2024 Festival:
October 21–27

27. Night Class – A Workshop with UBC School of Creative Writing

27. Night Class – A Workshop with UBC School of Creative Writing

Now a staple of the Festival, this interactive, unpredictable workshop offers writing tips, tricks, and cues from five members of UBC School of Creative Writing’s illustrious department. Participants will learn key writing skills in five minutes or less through nimble, electrifying craft, and rapid-fire creativity. Try out concepts and ask questions of these creative writing teachers and authors. Full of invigorating thought exercises, Night Class explores a wide array of styles and genres, from poetry and song to comics and speculative fiction. This workshop is suitable for new and established authors. Hosted by Sarah Leavitt.

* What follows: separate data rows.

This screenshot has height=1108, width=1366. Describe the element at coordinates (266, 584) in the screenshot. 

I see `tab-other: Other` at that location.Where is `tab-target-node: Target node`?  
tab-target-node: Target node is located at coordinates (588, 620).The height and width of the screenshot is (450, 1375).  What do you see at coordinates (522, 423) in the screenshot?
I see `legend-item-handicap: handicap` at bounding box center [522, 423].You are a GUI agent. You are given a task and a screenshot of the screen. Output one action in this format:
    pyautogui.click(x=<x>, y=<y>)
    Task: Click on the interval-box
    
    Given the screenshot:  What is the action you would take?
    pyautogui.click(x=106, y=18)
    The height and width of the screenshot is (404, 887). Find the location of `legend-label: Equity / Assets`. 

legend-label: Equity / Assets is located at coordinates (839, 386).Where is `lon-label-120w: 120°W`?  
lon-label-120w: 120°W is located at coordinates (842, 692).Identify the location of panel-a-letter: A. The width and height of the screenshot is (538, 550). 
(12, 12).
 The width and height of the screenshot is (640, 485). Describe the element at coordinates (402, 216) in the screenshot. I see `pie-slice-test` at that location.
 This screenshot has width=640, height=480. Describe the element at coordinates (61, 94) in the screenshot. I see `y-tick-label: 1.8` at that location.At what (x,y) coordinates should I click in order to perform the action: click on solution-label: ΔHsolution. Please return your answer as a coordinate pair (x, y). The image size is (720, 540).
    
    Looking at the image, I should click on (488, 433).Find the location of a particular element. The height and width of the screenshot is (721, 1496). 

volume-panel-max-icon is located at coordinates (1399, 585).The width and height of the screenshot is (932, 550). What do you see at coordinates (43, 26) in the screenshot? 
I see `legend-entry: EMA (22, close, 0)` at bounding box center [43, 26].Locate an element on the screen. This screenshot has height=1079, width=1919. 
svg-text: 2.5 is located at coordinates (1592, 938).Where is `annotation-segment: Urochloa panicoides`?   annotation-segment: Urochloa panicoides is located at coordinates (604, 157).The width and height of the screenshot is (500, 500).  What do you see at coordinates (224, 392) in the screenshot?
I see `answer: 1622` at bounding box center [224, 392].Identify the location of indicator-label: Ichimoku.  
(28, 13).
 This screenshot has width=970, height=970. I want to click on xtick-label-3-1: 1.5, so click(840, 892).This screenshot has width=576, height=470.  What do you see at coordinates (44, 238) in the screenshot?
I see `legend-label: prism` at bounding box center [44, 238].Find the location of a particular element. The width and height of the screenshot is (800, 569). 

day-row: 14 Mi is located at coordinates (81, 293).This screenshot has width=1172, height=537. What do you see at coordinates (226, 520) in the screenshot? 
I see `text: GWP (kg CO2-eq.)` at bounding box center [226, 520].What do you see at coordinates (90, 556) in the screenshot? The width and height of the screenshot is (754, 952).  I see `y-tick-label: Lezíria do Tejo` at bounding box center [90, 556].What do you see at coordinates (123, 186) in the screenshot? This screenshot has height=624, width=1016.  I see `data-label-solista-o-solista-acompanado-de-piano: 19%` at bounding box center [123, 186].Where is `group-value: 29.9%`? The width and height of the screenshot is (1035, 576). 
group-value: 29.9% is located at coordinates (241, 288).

Presented in collaboration with UBC School of Creative Writing.

Event Participants:

Anosh Irani

ANOSH IRANI is a three-time finalist for the Governor General’s Literary Award, and a two-time winner of the Dora Mavor Moore Award for Outstanding New Play. His novel, The Parcel, was a finalist for the Governor General’s Literary Award for Fiction and the Writers’ Trust Fiction Prize, and was chosen as one of the best books of the year by the Globe and Mail, The Walrus, Quill and Quire, and the National Post. His latest play, Behind the Moon (2023), was a finalist for the Dora Mavor Moore Award for Outstanding New Play. Anosh is an assistant professor at the UBC School of Creative Writing.

Sarah Leavitt

SARAH LEAVITT is a cartoonist and educator. She's developed and taught comics classes at the UBC School of Creative Writing since 2012. Her books include Tangles: A Story About Alzheimer's, My Mother and Me; Agnes, Murderess; and Something, Not Nothing, forthcoming in fall 2024.

Alex Marzano-Lesnevich

ALEX MARZANO-LESNEVICH (they/them) is the author of The Fact of a Body, which received a Lambda Literary Award, the Chautauqua Prize, the Grand Prix des Lectrices Elle, the Prix des Libraires du Quebec, and the Prix France Inter-JDD. It has been translated into 11 languages and is in development with HBO. A 2023 United States Artists fellow and the Rogers Communications Chair in Creative Nonfiction at the UBC School of Creative Writing, Marzano-Lesnevich’s next book is the transgender and trans-genre researched memoir Both and Neither, forthcoming from Doubleday and publishers internationally.

Cecily Nicholson

CECILY NICHOLSON is the author of four books and a past recipient of the Dorothy Livesay Poetry Prize and the Governor General’s Literary Award for Poetry. Nicholson is the inaugural recipient of the Phyllis Webb Memorial Reading award from the Poetry in Canada Society and will be the 2024/2025 Holloway Lecturer in Poetry and Poetics at UC Berkeley. She is an Assistant Professor in Poetry at the UBC School of Creative Writing.

A.E. Osworth

A.E. OSWORTH is a transgender novelist. Their debut, We Are Watching Eliza Bright, was a finalist for the Oregon Book Award and was long listed for The Center for Fiction’s First Novel Prize, the Brooklyn Public Library Literary Prize and The Tournament of Books. Their next novel, Awakened, is forthcoming from Grand Central Publishing in March 2025 and is about a coven of trans witches fighting artificial intelligence with magic. They are a lecturer at the UBC School of Creative Writing where they teach fiction (both analog and interactive), as well as new media.

Sheryda Warrener

SHERYDA WARRENER is a poet, editor and teacher, most recently the author of Test Piece (Coach House Books, 2022). Her work has been published in the Malahat Review, Maisonneuve, Hazlitt, The Believer, among other journals, and has been selected for Best Canadian Poetry, The Next Wave: An Anthology of 21st Century Canadian Poetry and the CBC Poetry Prize longlist. A recipient of the Puritan's Thomas Morton Memorial Prize for poetry and the 2020/21 Killam Teaching Prize, she teaches poetry and interdisciplinary forms in the UBC School of Creative Writing.